» **Aim of the task**
Reproduce each of the following rows verbatim, without any alteration.

## START

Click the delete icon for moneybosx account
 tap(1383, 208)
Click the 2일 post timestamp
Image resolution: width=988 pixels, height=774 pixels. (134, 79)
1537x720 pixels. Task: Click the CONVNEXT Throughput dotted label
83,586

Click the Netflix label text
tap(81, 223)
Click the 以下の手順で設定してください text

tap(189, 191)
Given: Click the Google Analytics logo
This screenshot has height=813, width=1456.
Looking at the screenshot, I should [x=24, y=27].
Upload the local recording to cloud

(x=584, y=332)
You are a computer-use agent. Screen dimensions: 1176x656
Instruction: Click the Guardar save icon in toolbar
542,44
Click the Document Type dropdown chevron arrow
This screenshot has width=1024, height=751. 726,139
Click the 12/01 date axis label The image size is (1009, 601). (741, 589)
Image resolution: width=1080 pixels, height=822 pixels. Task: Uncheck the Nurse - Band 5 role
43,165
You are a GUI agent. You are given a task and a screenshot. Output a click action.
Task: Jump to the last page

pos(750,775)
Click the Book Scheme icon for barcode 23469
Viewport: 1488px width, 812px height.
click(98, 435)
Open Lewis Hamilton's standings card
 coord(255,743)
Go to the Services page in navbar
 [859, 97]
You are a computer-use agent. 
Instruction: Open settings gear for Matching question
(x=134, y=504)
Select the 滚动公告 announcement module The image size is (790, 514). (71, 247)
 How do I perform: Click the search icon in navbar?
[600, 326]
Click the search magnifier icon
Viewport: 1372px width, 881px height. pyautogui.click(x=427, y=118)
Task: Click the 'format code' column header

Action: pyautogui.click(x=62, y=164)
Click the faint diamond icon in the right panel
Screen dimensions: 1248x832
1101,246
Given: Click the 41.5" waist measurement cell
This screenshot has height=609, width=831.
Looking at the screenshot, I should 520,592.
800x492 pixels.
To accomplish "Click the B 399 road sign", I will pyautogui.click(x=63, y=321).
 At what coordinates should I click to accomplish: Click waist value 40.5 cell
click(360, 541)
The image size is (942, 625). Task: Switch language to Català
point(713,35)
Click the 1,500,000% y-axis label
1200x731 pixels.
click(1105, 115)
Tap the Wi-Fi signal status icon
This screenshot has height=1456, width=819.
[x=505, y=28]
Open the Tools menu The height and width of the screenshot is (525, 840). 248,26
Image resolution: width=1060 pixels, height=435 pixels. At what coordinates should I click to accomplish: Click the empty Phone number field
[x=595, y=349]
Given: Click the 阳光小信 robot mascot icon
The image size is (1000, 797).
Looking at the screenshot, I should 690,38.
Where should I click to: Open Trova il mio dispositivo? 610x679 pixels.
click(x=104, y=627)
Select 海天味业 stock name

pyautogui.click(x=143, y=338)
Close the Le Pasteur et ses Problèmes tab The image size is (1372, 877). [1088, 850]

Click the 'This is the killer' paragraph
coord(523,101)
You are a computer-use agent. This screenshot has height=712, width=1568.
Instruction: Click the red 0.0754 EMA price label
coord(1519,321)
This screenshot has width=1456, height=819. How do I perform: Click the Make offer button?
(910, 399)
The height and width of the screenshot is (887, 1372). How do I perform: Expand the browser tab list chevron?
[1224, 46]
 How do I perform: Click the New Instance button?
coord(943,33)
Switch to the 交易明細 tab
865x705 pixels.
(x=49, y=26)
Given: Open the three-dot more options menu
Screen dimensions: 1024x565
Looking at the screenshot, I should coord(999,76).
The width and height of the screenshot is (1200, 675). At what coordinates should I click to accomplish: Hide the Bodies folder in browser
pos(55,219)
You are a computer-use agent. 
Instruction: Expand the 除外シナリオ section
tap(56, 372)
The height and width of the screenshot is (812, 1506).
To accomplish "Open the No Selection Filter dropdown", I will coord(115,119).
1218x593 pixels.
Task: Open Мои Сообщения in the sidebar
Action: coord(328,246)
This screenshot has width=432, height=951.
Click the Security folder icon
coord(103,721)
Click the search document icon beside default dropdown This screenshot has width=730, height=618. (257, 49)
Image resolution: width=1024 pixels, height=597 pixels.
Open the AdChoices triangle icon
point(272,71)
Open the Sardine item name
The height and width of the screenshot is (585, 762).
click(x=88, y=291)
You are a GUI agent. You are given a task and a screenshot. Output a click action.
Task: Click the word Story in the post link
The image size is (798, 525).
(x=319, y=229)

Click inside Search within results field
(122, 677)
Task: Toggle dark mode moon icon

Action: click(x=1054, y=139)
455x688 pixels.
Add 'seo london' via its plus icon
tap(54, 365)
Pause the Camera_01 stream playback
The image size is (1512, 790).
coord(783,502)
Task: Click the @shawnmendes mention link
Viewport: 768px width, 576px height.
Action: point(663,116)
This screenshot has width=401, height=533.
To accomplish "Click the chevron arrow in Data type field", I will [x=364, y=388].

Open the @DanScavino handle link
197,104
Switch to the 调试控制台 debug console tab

## END

» **Answer to the task**
Click the delete icon for moneybosx account
 tap(1383, 208)
Click the 2일 post timestamp
Image resolution: width=988 pixels, height=774 pixels. (134, 79)
1537x720 pixels. Task: Click the CONVNEXT Throughput dotted label
83,586

Click the Netflix label text
tap(81, 223)
Click the 以下の手順で設定してください text

tap(189, 191)
Given: Click the Google Analytics logo
This screenshot has height=813, width=1456.
Looking at the screenshot, I should [x=24, y=27].
Upload the local recording to cloud

(x=584, y=332)
You are a computer-use agent. Screen dimensions: 1176x656
Instruction: Click the Guardar save icon in toolbar
542,44
Click the Document Type dropdown chevron arrow
This screenshot has width=1024, height=751. 726,139
Click the 12/01 date axis label The image size is (1009, 601). (741, 589)
Image resolution: width=1080 pixels, height=822 pixels. Task: Uncheck the Nurse - Band 5 role
43,165
You are a GUI agent. You are given a task and a screenshot. Output a click action.
Task: Jump to the last page

pos(750,775)
Click the Book Scheme icon for barcode 23469
Viewport: 1488px width, 812px height.
click(98, 435)
Open Lewis Hamilton's standings card
 coord(255,743)
Go to the Services page in navbar
 [859, 97]
You are a computer-use agent. 
Instruction: Open settings gear for Matching question
(x=134, y=504)
Select the 滚动公告 announcement module The image size is (790, 514). (71, 247)
 How do I perform: Click the search icon in navbar?
[600, 326]
Click the search magnifier icon
Viewport: 1372px width, 881px height. pyautogui.click(x=427, y=118)
Task: Click the 'format code' column header

Action: pyautogui.click(x=62, y=164)
Click the faint diamond icon in the right panel
Screen dimensions: 1248x832
1101,246
Given: Click the 41.5" waist measurement cell
This screenshot has height=609, width=831.
Looking at the screenshot, I should 520,592.
800x492 pixels.
To accomplish "Click the B 399 road sign", I will pyautogui.click(x=63, y=321).
 At what coordinates should I click to accomplish: Click waist value 40.5 cell
click(360, 541)
The image size is (942, 625). Task: Switch language to Català
point(713,35)
Click the 1,500,000% y-axis label
1200x731 pixels.
click(1105, 115)
Tap the Wi-Fi signal status icon
This screenshot has height=1456, width=819.
[x=505, y=28]
Open the Tools menu The height and width of the screenshot is (525, 840). 248,26
Image resolution: width=1060 pixels, height=435 pixels. At what coordinates should I click to accomplish: Click the empty Phone number field
[x=595, y=349]
Given: Click the 阳光小信 robot mascot icon
The image size is (1000, 797).
Looking at the screenshot, I should 690,38.
Where should I click to: Open Trova il mio dispositivo? 610x679 pixels.
click(x=104, y=627)
Select 海天味业 stock name

pyautogui.click(x=143, y=338)
Close the Le Pasteur et ses Problèmes tab The image size is (1372, 877). [1088, 850]

Click the 'This is the killer' paragraph
coord(523,101)
You are a computer-use agent. This screenshot has height=712, width=1568.
Instruction: Click the red 0.0754 EMA price label
coord(1519,321)
This screenshot has width=1456, height=819. How do I perform: Click the Make offer button?
(910, 399)
The height and width of the screenshot is (887, 1372). How do I perform: Expand the browser tab list chevron?
[1224, 46]
 How do I perform: Click the New Instance button?
coord(943,33)
Switch to the 交易明細 tab
865x705 pixels.
(x=49, y=26)
Given: Open the three-dot more options menu
Screen dimensions: 1024x565
Looking at the screenshot, I should coord(999,76).
The width and height of the screenshot is (1200, 675). At what coordinates should I click to accomplish: Hide the Bodies folder in browser
pos(55,219)
You are a computer-use agent. 
Instruction: Expand the 除外シナリオ section
tap(56, 372)
The height and width of the screenshot is (812, 1506).
To accomplish "Open the No Selection Filter dropdown", I will coord(115,119).
1218x593 pixels.
Task: Open Мои Сообщения in the sidebar
Action: coord(328,246)
This screenshot has width=432, height=951.
Click the Security folder icon
coord(103,721)
Click the search document icon beside default dropdown This screenshot has width=730, height=618. (257, 49)
Image resolution: width=1024 pixels, height=597 pixels.
Open the AdChoices triangle icon
point(272,71)
Open the Sardine item name
The height and width of the screenshot is (585, 762).
click(x=88, y=291)
You are a GUI agent. You are given a task and a screenshot. Output a click action.
Task: Click the word Story in the post link
The image size is (798, 525).
(x=319, y=229)

Click inside Search within results field
(122, 677)
Task: Toggle dark mode moon icon

Action: click(x=1054, y=139)
455x688 pixels.
Add 'seo london' via its plus icon
tap(54, 365)
Pause the Camera_01 stream playback
The image size is (1512, 790).
coord(783,502)
Task: Click the @shawnmendes mention link
Viewport: 768px width, 576px height.
Action: point(663,116)
This screenshot has width=401, height=533.
To accomplish "Click the chevron arrow in Data type field", I will [x=364, y=388].

Open the @DanScavino handle link
197,104
Switch to the 调试控制台 debug console tab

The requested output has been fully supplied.